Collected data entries

═══

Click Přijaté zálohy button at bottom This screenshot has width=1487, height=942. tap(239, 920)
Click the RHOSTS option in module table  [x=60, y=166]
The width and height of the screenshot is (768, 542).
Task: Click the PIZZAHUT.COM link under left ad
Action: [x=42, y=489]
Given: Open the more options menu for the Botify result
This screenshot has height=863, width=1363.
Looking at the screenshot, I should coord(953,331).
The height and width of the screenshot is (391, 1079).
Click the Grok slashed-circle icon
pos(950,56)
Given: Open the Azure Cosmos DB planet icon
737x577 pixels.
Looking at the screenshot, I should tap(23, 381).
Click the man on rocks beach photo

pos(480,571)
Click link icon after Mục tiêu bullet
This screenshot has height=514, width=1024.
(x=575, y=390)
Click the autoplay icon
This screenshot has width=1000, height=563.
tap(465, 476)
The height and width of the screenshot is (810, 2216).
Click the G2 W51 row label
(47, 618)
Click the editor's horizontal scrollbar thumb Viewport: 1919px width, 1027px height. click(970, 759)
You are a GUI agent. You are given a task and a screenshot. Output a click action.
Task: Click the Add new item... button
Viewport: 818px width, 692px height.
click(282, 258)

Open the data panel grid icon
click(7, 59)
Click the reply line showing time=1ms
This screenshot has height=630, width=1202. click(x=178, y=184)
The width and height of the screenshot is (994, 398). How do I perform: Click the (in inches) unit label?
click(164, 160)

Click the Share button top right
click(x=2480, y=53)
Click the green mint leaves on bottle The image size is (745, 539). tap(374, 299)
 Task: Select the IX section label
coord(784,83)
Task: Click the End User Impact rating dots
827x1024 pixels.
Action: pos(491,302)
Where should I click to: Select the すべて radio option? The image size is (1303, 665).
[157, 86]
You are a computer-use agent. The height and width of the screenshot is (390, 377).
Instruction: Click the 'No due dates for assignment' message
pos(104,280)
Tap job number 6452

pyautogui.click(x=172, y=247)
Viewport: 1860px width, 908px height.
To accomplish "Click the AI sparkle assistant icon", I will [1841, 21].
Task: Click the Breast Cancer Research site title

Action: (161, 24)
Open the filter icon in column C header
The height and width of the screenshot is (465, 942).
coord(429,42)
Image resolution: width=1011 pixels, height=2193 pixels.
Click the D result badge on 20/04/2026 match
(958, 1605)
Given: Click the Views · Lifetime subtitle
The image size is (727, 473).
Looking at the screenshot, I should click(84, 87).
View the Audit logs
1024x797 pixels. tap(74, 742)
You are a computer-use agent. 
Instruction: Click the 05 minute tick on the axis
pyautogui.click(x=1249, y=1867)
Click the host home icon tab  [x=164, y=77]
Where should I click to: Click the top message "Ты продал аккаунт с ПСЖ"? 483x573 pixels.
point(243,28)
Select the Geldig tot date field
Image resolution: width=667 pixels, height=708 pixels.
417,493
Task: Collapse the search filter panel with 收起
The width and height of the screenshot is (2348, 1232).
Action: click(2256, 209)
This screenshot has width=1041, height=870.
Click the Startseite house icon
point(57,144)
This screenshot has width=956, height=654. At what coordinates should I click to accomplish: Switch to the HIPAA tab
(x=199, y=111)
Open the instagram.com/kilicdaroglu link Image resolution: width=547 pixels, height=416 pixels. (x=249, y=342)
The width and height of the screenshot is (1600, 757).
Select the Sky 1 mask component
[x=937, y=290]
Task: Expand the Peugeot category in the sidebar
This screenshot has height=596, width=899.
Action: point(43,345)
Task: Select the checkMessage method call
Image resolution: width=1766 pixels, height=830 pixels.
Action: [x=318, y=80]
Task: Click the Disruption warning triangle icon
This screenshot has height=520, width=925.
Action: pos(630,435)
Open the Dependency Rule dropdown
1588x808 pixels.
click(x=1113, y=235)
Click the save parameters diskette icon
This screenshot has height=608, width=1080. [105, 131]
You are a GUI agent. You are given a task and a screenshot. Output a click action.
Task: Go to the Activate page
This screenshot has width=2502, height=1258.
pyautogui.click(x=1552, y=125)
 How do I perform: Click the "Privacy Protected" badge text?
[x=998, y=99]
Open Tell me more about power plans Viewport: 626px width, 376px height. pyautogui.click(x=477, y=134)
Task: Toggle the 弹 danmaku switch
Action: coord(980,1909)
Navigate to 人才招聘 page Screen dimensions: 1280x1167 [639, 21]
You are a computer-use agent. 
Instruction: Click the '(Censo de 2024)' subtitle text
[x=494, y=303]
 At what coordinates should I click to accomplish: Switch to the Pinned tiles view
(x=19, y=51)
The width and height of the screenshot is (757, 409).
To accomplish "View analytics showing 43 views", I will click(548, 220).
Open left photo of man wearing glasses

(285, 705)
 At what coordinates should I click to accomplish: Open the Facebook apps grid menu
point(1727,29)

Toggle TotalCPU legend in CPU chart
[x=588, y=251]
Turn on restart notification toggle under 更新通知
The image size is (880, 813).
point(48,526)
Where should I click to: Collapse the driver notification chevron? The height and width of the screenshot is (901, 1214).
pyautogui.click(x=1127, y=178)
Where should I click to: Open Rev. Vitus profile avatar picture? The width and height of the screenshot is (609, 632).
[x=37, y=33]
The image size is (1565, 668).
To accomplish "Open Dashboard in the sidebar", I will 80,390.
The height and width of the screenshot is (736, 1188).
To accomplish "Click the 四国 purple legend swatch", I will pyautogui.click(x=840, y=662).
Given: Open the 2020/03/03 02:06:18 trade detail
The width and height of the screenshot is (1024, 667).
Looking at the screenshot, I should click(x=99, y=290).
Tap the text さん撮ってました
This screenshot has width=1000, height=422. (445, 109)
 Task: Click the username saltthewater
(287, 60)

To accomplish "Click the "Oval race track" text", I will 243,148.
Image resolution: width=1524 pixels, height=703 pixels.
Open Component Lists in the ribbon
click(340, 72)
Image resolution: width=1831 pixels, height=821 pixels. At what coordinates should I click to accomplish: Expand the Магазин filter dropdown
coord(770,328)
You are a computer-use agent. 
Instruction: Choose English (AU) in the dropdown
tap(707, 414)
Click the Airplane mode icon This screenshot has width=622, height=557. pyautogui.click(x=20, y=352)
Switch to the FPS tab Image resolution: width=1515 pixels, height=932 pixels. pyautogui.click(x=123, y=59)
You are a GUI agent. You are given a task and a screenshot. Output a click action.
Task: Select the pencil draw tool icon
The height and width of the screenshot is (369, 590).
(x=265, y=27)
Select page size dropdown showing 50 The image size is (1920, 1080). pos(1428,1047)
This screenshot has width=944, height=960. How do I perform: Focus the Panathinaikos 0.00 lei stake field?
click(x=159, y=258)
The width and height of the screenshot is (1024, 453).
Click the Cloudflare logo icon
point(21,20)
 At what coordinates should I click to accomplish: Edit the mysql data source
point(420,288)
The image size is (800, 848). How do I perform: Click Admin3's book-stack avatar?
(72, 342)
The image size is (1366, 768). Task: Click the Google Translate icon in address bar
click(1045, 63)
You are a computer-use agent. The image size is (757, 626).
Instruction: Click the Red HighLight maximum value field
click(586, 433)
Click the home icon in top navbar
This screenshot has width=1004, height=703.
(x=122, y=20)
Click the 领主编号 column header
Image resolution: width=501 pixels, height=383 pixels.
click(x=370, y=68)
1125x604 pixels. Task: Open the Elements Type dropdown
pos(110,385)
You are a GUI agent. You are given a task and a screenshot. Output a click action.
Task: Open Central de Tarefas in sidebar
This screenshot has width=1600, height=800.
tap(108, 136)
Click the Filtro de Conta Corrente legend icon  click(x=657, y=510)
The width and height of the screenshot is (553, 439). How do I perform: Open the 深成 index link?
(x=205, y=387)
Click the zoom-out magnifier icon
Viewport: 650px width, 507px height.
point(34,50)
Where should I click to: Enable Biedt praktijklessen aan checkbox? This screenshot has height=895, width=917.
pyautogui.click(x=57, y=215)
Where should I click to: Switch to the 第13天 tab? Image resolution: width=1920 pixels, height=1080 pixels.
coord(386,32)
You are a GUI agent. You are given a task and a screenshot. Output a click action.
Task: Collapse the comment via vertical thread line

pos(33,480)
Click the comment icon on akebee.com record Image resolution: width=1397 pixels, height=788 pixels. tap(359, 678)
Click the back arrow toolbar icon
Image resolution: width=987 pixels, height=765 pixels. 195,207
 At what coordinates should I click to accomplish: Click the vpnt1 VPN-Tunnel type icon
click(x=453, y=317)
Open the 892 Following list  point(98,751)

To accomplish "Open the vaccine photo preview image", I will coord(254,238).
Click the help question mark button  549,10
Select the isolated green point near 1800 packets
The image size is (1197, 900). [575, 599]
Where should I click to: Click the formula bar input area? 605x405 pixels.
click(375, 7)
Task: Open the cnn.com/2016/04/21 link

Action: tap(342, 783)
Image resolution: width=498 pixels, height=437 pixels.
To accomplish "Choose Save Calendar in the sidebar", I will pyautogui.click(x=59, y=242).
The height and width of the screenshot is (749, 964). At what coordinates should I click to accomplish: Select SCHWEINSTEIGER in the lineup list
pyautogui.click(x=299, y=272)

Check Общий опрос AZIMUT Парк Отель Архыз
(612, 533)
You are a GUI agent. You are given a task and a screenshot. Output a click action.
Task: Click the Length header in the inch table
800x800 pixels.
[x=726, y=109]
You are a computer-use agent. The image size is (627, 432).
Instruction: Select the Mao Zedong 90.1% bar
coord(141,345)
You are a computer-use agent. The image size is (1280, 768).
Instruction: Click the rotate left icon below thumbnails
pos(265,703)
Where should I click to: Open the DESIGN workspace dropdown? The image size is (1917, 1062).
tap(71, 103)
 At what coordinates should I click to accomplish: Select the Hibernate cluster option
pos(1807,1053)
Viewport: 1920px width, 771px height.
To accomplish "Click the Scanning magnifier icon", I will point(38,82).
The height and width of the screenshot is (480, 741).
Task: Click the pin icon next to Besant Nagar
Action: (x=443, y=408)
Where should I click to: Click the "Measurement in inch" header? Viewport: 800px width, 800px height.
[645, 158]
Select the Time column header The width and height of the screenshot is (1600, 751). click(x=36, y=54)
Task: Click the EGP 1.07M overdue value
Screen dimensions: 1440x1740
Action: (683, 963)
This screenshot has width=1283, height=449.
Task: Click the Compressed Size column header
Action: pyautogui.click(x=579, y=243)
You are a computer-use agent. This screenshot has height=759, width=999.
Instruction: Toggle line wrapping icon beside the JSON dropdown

═══

> **TASK DESCRIPTION**
Each line of the entries holding the string "home" should be found and copied.

> **WRITTEN SOLUTION**
Click the host home icon tab  [x=164, y=77]
Click the home icon in top navbar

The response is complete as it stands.